Wow. I can’t believe I almost decided NOT to go to the Spectrum Fantastic Art Live! in Kansas City. My anxiety almost got the best of me. Luckily, I made a promise to my friend Cindy that T & I would come visit & stay at her place. I also made a New Year’s resolution to say “YES!” this year. Especially when I know I want to do it. I’m not going to let the anxiety keep me locked up.
The last time I was in Kansas City, MO was in 1993. I had a campus tour of the Kansas City Arts Institute. I had been accepted & my parents wanted to check the place out. That turned out to be a bad idea. They didn’t like the co-ed dorms. They really didn’t like the price & it was too far away for them to keep tabs on me. I left Kansas City in tears.
Kansas City Arts Institute had accepted me, but my parents still hadn’t. It was too big a gamble for them. All that money for a degree in Art? It didn’t matter that I would learn skills to help me make my dreams come true. It didn’t matter that they had a placement program with the very company I dreamed of working for. All they heard was $10,000 a semester and I saw my dreams crumbled before my eyes. I will never forget the way it felt when my Father turned from the Drivers seat of the car & looked right at me & said, “You aren’t going here.”
My life path was completely destroyed. It didn’t matter where I went after that. ANY school was second rate.
So, there I was, standing in Kansas City again, May 17th, 2012, 19 years later. Still no further along with my art career than I was in 1993. I felt broken, exhausted, & ashamed, but maybe, I thought, just maybe I can learn something to inspire me. Set me on a better path. Give me a clue of what to do. If not, I can at least meet some of the artists that keep my fire burning. Artists like Brom, Mignola, Donato & more.

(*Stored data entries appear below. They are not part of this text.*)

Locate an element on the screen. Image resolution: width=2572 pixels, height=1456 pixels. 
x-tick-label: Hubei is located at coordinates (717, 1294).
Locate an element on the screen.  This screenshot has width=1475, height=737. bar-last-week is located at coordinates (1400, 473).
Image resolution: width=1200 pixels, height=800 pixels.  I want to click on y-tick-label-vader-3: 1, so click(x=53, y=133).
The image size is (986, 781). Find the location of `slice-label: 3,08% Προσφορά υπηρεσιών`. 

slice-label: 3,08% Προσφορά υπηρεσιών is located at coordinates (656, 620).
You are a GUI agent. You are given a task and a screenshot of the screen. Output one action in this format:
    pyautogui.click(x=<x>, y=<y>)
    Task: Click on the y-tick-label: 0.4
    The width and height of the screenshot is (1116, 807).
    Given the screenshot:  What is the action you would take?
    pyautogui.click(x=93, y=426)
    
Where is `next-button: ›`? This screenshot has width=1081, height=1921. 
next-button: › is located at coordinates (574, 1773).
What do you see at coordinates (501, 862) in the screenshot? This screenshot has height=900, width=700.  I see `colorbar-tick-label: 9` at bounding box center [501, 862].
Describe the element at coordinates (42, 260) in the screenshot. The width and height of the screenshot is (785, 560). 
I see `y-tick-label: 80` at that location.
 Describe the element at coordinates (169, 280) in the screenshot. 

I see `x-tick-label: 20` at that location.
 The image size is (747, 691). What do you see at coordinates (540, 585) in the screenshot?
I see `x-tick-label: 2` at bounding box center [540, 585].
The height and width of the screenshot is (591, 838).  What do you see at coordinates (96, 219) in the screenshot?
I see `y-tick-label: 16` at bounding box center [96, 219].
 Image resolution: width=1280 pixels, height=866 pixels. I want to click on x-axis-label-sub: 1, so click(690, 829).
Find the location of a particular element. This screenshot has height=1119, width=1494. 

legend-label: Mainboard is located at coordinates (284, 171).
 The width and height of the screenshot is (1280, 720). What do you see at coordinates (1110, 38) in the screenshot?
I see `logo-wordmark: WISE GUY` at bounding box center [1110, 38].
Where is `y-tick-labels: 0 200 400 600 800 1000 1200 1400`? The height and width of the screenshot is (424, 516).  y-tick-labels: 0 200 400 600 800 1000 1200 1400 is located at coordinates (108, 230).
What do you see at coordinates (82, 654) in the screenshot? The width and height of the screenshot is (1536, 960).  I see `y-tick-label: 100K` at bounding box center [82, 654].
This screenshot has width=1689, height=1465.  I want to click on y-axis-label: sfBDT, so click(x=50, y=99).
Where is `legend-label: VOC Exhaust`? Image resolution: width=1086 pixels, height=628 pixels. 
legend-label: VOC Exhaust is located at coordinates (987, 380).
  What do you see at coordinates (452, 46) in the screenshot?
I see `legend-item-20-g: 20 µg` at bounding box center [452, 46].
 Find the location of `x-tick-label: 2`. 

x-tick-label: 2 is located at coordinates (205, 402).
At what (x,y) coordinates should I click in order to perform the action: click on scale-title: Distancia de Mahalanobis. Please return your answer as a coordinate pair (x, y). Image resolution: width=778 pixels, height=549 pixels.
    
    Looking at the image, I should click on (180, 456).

I walked into the Grand Ballroom & one of the first things I see is the above banner of Luke on the TaunTaun by McQuarrie. I broke down. I cried right there. I felt two things. I felt my soul tear as I read his words above the fictional character that I admired the most. I was supposed to be creating art. Feeling the same way. Being an artist & loving every second of it. I also felt that I might just be in the right place. That perhaps, I was among my people. It turns out that as the day wore on, I wasn’t wrong about the second feeling & the first began to subside.
I listened to artists talk about feeling like frauds. How they were sure some sort of art police were trailing them & were going to arrest them at any moment. I laughed, but I knew exactly what they were talking about. However, thoughts like, “Yeah, but I DIDN’T feel like that 19 years ago!!!” kept popping into my head. I struggled to let go of the past. I cried a whole lot at this Conference/Convention. I had to step away from artists quickly when I would feel a rush of emotion coming up. T was there. Every step of the way. She knew what was happening. She understood. She’s an artist as well.
By day three, it was clear what I had to do. Every piece of the puzzle that was missing was handed to me. Every single one. The artists as well as the art directors were amazingly helpful & so incredibly inclusive & friendly. They all want to help each other & any of us willing to put in the hard work. After years of wondering what the point of art was & losing my focus it became clear. The purpose is happiness. It’s okay to do art just because I love it. It doesn’t have to be for any other reason. No deeper purpose.
I learned so much. I laughed. I was inspired. I cried. Ultimately, I put the demons away. Spectrum Fantastic Art Live! replaced that memory from 19 years ago. Kansas City wasn’t the place where my dreams died anymore, but the place where they were reborn. Maybe I left them there & just finally came & picked them up. Either way, I’m renewed.
Spectrum gave me hope. Now all I have to do is create. Create & submit. Work hard at improving. Be the best & do what I love. I sure hope they come back next year so I can hand them my portfolio. If I even need to. Who knows, I might be working for TOR by then.